15. The process as claimed in claim 14(a), wherein said first follower (16a) accompanied by said stopper plate (32) and said second follower (16b) stop at the centermost position as a virtue of the presence of at least one stopper bolt (30) affixed to each of said followers (16).

16. The process as claimed in claim 11, wherein the step of regulating the timing of entry of said wound pieces into said track(s) (14) is carried out to ensure the reaching of only one wound piece into the lower die (22), for forging.

17. The process as claimed in claim 11, wherein the step of forging of said wound piece lodged at said lower die (22) comprises hammering on said wound piece lodged at said lower die (22) and supported by a lower die buttress (36), by the upper die (38) which is coaxially affixed to the ram (102) by means of at least one upper die buttress (26) and at least one shank (40), to form a ring as the ram (102) reaches the bottommost position, causing said first follower (16a) accompanied by said stopper plate (32) and said second follower (16b) come to a halt at the outermost position as a virtue of the shape of said cam (18) and the absence of pressure exerted by the ram (102); and as said stopper wire (34) remains engaged with the wound piece second in cue in said shoot (20).

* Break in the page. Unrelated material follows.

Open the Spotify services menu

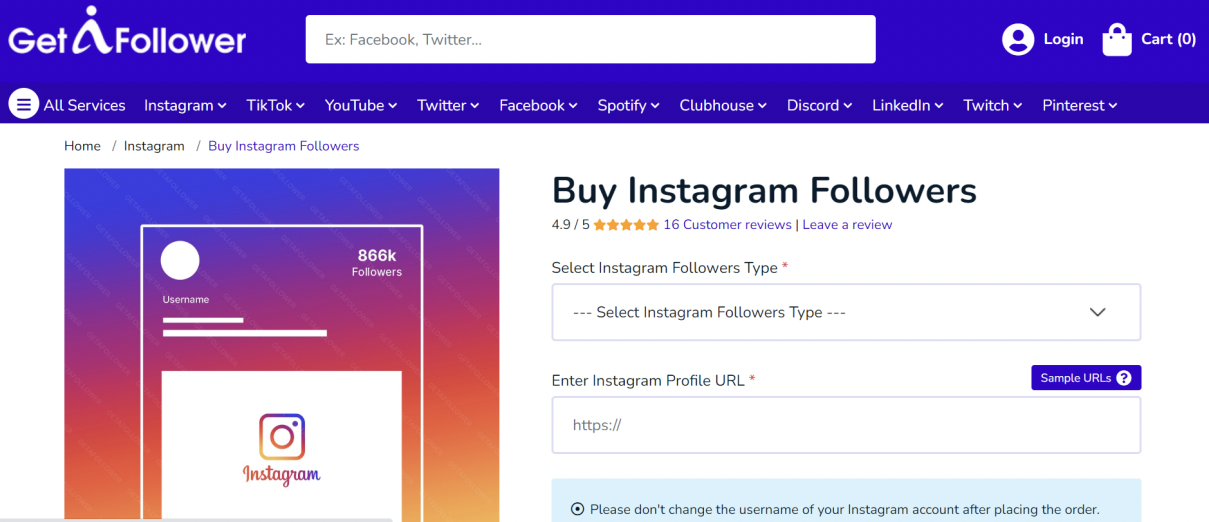(628, 105)
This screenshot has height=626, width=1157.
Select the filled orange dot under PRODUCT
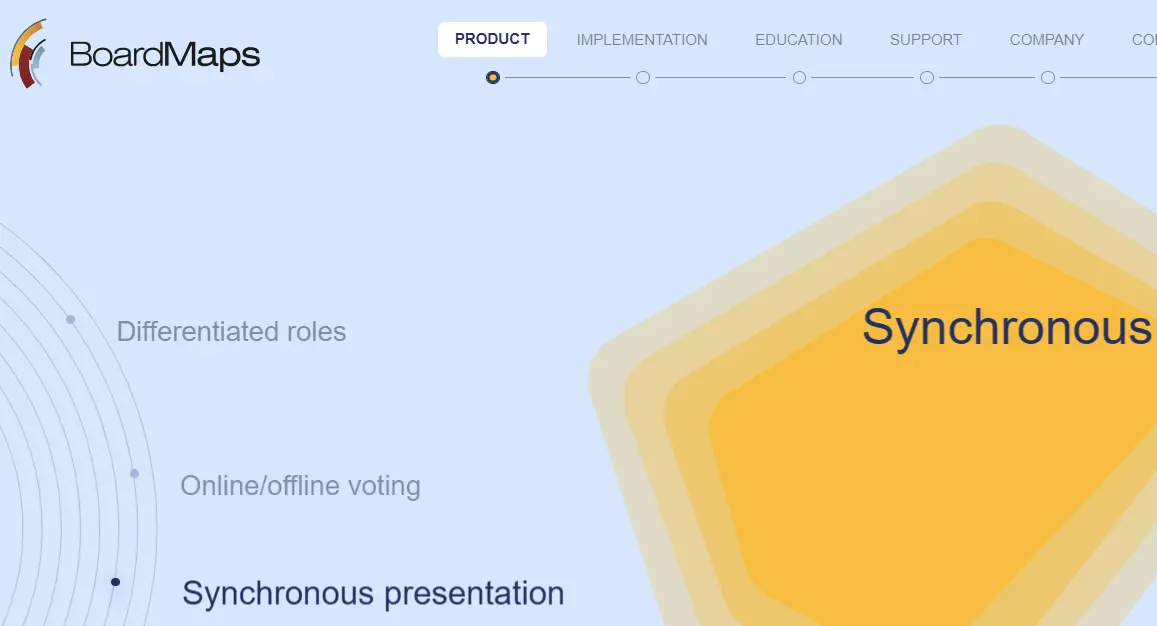tap(492, 77)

18. The process as claimed in claim 11, wherein the step of forging of said wound piece in said lower die (20) further comprises giving the ring a pre-determined shape as a virtue of the presence of grooves on the lower die (22) and on the upper die (38).

19. The process as claimed in claim 11, wherein the step of displacing said ring away from said lower die (22) after forging comprises actuating an ejector cam and further actuating an ejector lever by said ejector cam to cause an air pipe to get opened and to blow air on said lower die (22) through an air blower (42) for ejecting the ring away from said lower die (22), as the ram (102) ascends and causes the upper die (38) to ascend and traverse to a distance point ranging from 10 to 35% of the maximum total distance between said upper die (38) and the lower die (22), away from the lower die (22), causing said first follower (16a) accompanied by said stopper plate (32) and said second follower (16b) to initiate movement towards said lower die (22) as a joint result of the decrease in pressure caused by the ascending ram (102) on said roller arms (24) and said cams (18) and the presence of at least two springs (28) affixed to each of said cams (18); as said stopper plate (32) initiates blocking the wound piece second in cue from entering the tracks (14); and as said stopper wire (34) remains engaged in said wound piece second in cue.

The process as claimed in claim 11, being cyclic in nature.